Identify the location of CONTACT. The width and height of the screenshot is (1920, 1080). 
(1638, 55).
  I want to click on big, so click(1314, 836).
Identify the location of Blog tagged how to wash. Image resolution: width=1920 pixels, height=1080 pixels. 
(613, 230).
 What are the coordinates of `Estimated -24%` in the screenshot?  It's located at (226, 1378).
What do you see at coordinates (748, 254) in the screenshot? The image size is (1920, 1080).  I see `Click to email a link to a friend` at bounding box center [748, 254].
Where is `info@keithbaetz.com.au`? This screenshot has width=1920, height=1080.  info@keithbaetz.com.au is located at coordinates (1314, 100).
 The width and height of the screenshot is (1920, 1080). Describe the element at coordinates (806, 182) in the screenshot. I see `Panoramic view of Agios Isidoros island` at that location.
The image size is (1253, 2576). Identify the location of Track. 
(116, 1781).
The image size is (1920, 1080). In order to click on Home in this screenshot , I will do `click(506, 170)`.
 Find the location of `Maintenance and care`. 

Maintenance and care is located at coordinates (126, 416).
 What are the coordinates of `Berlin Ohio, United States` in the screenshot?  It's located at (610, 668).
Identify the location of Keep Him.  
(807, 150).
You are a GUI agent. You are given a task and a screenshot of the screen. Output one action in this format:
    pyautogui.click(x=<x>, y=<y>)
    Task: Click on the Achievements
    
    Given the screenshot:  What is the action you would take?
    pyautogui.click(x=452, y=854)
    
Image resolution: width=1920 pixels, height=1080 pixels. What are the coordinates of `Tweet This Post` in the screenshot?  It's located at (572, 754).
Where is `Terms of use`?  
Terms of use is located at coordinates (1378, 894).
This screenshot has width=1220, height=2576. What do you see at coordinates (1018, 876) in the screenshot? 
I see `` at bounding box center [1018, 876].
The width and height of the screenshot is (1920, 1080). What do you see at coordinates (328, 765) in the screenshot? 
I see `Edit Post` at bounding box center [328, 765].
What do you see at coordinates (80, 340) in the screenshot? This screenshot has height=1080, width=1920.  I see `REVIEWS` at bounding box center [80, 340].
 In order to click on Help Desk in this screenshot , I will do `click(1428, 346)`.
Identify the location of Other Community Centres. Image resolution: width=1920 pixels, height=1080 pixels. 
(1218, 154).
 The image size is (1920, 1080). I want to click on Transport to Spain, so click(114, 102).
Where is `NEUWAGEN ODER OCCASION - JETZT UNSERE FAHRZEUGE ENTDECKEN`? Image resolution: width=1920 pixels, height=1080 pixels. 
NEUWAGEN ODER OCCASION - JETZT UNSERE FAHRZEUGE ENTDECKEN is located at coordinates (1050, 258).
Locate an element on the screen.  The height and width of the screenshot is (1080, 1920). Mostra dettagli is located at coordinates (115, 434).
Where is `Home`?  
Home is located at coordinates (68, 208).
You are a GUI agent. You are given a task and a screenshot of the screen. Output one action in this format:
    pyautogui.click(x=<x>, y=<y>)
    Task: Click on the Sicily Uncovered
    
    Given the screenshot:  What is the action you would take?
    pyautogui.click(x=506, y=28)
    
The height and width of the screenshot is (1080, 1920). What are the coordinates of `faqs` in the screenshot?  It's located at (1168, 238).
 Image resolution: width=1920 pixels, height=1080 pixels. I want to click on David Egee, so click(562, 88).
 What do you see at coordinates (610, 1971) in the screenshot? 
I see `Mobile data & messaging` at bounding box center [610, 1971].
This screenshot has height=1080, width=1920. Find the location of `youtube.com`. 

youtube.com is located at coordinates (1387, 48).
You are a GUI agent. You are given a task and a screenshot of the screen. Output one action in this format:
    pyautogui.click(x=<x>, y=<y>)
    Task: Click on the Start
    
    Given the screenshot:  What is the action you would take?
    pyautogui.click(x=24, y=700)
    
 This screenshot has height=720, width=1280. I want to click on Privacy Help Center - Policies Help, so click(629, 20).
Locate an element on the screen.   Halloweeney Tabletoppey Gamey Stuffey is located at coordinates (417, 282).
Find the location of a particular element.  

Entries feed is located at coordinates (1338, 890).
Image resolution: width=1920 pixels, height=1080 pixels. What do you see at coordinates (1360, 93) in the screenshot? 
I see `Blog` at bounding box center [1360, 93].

▸ Written instruction:
Render every line above as a JSON list of strings, one string per line, and leave out the blank lines.

▸ The response:
[
  "Identify the location of CONTACT. The width and height of the screenshot is (1920, 1080). ",
  "(1638, 55).",
  "  I want to click on big, so click(1314, 836).",
  "Identify the location of Blog tagged how to wash. Image resolution: width=1920 pixels, height=1080 pixels. ",
  "(613, 230).",
  " What are the coordinates of `Estimated -24%` in the screenshot?  It's located at (226, 1378).",
  "What do you see at coordinates (748, 254) in the screenshot? The image size is (1920, 1080).  I see `Click to email a link to a friend` at bounding box center [748, 254].",
  "Where is `info@keithbaetz.com.au`? This screenshot has width=1920, height=1080.  info@keithbaetz.com.au is located at coordinates (1314, 100).",
  " The width and height of the screenshot is (1920, 1080). Describe the element at coordinates (806, 182) in the screenshot. I see `Panoramic view of Agios Isidoros island` at that location.",
  "The image size is (1253, 2576). Identify the location of Track. ",
  "(116, 1781).",
  "The image size is (1920, 1080). In order to click on Home in this screenshot , I will do `click(506, 170)`.",
  " Find the location of `Maintenance and care`. ",
  "Maintenance and care is located at coordinates (126, 416).",
  " What are the coordinates of `Berlin Ohio, United States` in the screenshot?  It's located at (610, 668).",
  "Identify the location of Keep Him.  ",
  "(807, 150).",
  "You are a GUI agent. You are given a task and a screenshot of the screen. Output one action in this format:",
  "    pyautogui.click(x=<x>, y=<y>)",
  "    Task: Click on the Achievements",
  "    Given the screenshot:  What is the action you would take?",
  "    pyautogui.click(x=452, y=854)",
  "Image resolution: width=1920 pixels, height=1080 pixels. What are the coordinates of `Tweet This Post` in the screenshot?  It's located at (572, 754).",
  "Where is `Terms of use`?  ",
  "Terms of use is located at coordinates (1378, 894).",
  "This screenshot has width=1220, height=2576. What do you see at coordinates (1018, 876) in the screenshot? ",
  "I see `` at bounding box center [1018, 876].",
  "The width and height of the screenshot is (1920, 1080). What do you see at coordinates (328, 765) in the screenshot? ",
  "I see `Edit Post` at bounding box center [328, 765].",
  "What do you see at coordinates (80, 340) in the screenshot? This screenshot has height=1080, width=1920.  I see `REVIEWS` at bounding box center [80, 340].",
  " In order to click on Help Desk in this screenshot , I will do `click(1428, 346)`.",
  "Identify the location of Other Community Centres. Image resolution: width=1920 pixels, height=1080 pixels. ",
  "(1218, 154).",
  " The image size is (1920, 1080). I want to click on Transport to Spain, so click(114, 102).",
  "Where is `NEUWAGEN ODER OCCASION - JETZT UNSERE FAHRZEUGE ENTDECKEN`? Image resolution: width=1920 pixels, height=1080 pixels. ",
  "NEUWAGEN ODER OCCASION - JETZT UNSERE FAHRZEUGE ENTDECKEN is located at coordinates (1050, 258).",
  "Locate an element on the screen.  The height and width of the screenshot is (1080, 1920). Mostra dettagli is located at coordinates (115, 434).",
  "Where is `Home`?  ",
  "Home is located at coordinates (68, 208).",
  "You are a GUI agent. You are given a task and a screenshot of the screen. Output one action in this format:",
  "    pyautogui.click(x=<x>, y=<y>)",
  "    Task: Click on the Sicily Uncovered",
  "    Given the screenshot:  What is the action you would take?",
  "    pyautogui.click(x=506, y=28)",
  "The height and width of the screenshot is (1080, 1920). What are the coordinates of `faqs` in the screenshot?  It's located at (1168, 238).",
  " Image resolution: width=1920 pixels, height=1080 pixels. I want to click on David Egee, so click(562, 88).",
  " What do you see at coordinates (610, 1971) in the screenshot? ",
  "I see `Mobile data & messaging` at bounding box center [610, 1971].",
  "This screenshot has height=1080, width=1920. Find the location of `youtube.com`. ",
  "youtube.com is located at coordinates (1387, 48).",
  "You are a GUI agent. You are given a task and a screenshot of the screen. Output one action in this format:",
  "    pyautogui.click(x=<x>, y=<y>)",
  "    Task: Click on the Start",
  "    Given the screenshot:  What is the action you would take?",
  "    pyautogui.click(x=24, y=700)",
  " This screenshot has height=720, width=1280. I want to click on Privacy Help Center - Policies Help, so click(629, 20).",
  "Locate an element on the screen.   Halloweeney Tabletoppey Gamey Stuffey is located at coordinates (417, 282).",
  "Find the location of a particular element.  ",
  "Entries feed is located at coordinates (1338, 890).",
  "Image resolution: width=1920 pixels, height=1080 pixels. What do you see at coordinates (1360, 93) in the screenshot? ",
  "I see `Blog` at bounding box center [1360, 93]."
]